- _PROBLEM TO SOLVE_: Can you render the records as a numbered list, starting with the line that contains "496, 564, 511)" and going on through the line that contains "625, 616, 670)", with blank lines left out?

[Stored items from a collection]
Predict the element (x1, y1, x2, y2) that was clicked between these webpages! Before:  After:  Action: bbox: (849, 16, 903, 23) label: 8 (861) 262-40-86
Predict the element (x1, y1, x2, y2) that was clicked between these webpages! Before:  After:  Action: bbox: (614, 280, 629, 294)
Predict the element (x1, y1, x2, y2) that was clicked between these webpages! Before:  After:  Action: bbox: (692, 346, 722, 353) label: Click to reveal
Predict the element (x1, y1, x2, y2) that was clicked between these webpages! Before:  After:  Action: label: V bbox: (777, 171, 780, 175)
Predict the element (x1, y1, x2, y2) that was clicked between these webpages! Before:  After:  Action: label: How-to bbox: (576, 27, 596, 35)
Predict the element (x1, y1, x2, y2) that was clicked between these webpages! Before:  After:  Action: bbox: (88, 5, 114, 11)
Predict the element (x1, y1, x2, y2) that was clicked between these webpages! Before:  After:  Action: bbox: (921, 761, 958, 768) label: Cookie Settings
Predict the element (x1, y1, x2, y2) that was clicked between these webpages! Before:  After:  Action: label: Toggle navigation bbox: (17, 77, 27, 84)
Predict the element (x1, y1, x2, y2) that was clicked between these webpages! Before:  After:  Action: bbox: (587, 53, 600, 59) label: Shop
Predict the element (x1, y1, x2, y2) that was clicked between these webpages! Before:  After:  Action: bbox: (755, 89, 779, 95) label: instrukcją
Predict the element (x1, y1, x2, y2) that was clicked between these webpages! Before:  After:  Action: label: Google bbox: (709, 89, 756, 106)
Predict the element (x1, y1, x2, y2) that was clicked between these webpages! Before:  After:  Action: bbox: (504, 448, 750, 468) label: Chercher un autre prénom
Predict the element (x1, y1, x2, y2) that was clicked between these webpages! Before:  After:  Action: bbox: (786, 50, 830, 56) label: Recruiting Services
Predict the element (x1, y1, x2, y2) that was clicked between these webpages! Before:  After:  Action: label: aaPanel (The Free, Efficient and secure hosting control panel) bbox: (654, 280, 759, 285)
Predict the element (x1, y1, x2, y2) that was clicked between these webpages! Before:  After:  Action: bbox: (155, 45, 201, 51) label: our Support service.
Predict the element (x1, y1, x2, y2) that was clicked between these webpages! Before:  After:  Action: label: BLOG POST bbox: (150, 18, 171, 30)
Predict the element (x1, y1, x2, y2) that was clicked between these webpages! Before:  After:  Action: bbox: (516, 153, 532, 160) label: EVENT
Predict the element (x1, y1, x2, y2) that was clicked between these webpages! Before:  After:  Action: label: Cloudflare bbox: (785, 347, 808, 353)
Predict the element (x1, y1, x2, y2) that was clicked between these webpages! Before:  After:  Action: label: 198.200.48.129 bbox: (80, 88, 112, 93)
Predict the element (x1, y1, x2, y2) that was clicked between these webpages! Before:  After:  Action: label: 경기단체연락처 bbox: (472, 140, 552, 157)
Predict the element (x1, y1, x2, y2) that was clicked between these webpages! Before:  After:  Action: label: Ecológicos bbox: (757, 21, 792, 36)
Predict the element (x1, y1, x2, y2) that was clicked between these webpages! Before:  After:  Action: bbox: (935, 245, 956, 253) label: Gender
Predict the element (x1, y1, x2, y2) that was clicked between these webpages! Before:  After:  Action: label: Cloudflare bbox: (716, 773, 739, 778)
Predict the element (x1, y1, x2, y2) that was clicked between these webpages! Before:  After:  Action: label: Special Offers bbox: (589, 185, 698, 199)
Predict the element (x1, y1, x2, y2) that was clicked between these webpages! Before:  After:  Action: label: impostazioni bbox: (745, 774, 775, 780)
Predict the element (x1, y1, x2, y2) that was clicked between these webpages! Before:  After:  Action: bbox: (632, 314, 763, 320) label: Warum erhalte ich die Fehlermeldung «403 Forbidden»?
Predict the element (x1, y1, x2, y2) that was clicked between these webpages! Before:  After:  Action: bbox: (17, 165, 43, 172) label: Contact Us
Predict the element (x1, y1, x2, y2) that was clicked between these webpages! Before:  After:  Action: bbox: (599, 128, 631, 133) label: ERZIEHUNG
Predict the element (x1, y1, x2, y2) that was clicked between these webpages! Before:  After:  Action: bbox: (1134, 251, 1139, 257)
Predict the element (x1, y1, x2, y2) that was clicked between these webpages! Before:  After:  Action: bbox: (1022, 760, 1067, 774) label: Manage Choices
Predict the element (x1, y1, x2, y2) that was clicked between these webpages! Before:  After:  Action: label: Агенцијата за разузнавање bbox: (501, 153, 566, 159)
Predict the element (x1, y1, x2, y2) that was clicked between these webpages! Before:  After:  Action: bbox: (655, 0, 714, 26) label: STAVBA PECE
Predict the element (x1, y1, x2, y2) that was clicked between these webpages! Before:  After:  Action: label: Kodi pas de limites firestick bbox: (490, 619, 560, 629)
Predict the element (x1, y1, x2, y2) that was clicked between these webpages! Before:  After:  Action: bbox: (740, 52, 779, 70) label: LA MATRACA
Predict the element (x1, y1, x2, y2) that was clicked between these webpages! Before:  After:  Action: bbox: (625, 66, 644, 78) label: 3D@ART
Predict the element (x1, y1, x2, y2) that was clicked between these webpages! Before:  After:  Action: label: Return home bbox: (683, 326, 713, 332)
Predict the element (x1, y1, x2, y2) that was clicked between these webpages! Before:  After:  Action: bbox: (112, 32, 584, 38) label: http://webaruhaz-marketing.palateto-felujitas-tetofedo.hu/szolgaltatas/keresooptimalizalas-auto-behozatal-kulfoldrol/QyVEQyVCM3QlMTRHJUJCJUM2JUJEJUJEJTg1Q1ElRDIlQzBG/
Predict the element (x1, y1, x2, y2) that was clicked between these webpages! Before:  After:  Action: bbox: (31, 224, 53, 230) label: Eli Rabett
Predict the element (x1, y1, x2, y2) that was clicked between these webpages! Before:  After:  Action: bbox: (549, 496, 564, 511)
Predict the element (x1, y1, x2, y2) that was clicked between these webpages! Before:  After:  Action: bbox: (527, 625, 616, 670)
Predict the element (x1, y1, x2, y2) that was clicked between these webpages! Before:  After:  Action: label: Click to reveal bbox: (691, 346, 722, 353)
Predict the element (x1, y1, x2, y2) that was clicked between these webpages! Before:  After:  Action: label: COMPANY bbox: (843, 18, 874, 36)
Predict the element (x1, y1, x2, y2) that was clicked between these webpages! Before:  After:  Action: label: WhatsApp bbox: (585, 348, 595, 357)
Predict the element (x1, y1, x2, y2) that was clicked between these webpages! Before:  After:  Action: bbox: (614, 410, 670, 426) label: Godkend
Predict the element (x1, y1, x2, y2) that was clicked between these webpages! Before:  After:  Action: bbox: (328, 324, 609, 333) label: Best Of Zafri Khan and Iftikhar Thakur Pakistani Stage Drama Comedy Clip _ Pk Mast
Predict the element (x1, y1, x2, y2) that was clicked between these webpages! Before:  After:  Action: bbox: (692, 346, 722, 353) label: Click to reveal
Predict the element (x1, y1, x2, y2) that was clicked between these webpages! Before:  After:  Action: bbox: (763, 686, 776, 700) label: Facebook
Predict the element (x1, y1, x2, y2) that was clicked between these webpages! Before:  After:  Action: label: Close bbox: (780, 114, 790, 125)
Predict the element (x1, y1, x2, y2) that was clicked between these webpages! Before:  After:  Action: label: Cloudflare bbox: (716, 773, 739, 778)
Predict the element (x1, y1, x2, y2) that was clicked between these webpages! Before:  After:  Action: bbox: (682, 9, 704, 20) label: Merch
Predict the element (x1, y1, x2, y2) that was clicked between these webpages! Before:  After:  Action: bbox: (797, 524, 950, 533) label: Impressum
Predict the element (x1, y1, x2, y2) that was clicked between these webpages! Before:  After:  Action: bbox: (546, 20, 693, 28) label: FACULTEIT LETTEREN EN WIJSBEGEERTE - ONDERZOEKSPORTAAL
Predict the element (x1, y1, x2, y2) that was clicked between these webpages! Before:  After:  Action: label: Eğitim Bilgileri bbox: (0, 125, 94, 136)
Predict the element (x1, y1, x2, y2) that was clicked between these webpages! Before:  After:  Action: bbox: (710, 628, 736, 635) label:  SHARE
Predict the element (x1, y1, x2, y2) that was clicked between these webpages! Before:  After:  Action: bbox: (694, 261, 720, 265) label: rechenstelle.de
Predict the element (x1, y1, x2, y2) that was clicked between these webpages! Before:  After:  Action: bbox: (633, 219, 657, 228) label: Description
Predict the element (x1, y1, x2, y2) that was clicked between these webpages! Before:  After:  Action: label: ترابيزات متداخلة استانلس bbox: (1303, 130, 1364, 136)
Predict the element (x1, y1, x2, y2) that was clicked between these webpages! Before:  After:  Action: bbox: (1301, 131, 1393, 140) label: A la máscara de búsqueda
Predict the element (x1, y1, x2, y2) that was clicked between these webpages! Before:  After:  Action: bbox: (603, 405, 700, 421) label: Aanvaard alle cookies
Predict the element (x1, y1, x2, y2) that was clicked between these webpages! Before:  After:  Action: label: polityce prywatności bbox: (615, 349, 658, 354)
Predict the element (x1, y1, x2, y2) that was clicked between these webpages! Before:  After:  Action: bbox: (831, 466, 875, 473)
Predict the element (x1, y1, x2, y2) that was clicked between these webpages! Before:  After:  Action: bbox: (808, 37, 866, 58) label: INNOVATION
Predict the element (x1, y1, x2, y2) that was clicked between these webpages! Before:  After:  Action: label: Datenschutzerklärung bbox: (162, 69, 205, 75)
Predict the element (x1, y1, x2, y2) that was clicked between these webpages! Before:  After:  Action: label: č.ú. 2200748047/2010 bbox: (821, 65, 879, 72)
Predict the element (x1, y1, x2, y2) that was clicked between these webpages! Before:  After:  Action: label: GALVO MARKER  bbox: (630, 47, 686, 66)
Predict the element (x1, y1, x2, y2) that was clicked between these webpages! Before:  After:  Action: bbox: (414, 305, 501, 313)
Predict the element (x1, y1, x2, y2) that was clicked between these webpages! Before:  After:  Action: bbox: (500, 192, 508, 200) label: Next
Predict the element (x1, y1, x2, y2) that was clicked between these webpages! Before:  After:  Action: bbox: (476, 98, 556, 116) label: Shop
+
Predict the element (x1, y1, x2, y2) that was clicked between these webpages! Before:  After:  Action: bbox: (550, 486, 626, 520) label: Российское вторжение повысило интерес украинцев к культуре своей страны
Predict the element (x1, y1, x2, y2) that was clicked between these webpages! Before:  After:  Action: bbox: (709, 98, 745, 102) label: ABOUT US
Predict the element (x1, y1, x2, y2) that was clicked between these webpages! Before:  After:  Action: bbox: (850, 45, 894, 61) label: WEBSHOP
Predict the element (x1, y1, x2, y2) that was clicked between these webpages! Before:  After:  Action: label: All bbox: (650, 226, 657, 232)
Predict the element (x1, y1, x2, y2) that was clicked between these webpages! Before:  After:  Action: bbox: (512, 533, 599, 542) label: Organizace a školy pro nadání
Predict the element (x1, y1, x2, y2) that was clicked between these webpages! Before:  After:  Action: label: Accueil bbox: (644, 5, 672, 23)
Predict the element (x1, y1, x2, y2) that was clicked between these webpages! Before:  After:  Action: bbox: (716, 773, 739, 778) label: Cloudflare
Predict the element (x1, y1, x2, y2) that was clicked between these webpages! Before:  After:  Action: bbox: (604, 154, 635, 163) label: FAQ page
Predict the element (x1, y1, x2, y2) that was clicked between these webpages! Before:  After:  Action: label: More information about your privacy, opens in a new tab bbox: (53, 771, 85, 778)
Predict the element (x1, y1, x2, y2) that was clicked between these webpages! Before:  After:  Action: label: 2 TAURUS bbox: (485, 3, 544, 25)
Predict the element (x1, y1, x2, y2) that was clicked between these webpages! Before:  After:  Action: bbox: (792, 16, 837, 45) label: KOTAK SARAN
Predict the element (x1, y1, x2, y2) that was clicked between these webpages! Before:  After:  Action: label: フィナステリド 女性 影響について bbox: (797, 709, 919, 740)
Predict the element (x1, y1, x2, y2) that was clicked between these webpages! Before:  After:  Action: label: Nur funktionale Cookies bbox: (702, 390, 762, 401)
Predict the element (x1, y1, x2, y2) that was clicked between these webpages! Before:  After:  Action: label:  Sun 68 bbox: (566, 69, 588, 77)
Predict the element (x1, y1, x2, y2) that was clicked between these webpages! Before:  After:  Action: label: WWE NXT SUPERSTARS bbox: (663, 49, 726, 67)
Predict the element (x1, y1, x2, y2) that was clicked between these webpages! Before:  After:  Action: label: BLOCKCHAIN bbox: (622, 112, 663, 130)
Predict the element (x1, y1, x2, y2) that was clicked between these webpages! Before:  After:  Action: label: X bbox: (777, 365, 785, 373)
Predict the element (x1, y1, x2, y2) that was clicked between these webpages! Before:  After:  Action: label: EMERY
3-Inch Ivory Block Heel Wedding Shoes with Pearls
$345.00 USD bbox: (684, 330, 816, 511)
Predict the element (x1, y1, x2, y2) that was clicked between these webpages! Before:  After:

- _TASK RESULT_:
1. Predict the element (x1, y1, x2, y2) that was clicked between these webpages! Before:  After:  Action: bbox: (549, 496, 564, 511)
2. Predict the element (x1, y1, x2, y2) that was clicked between these webpages! Before:  After:  Action: bbox: (527, 625, 616, 670)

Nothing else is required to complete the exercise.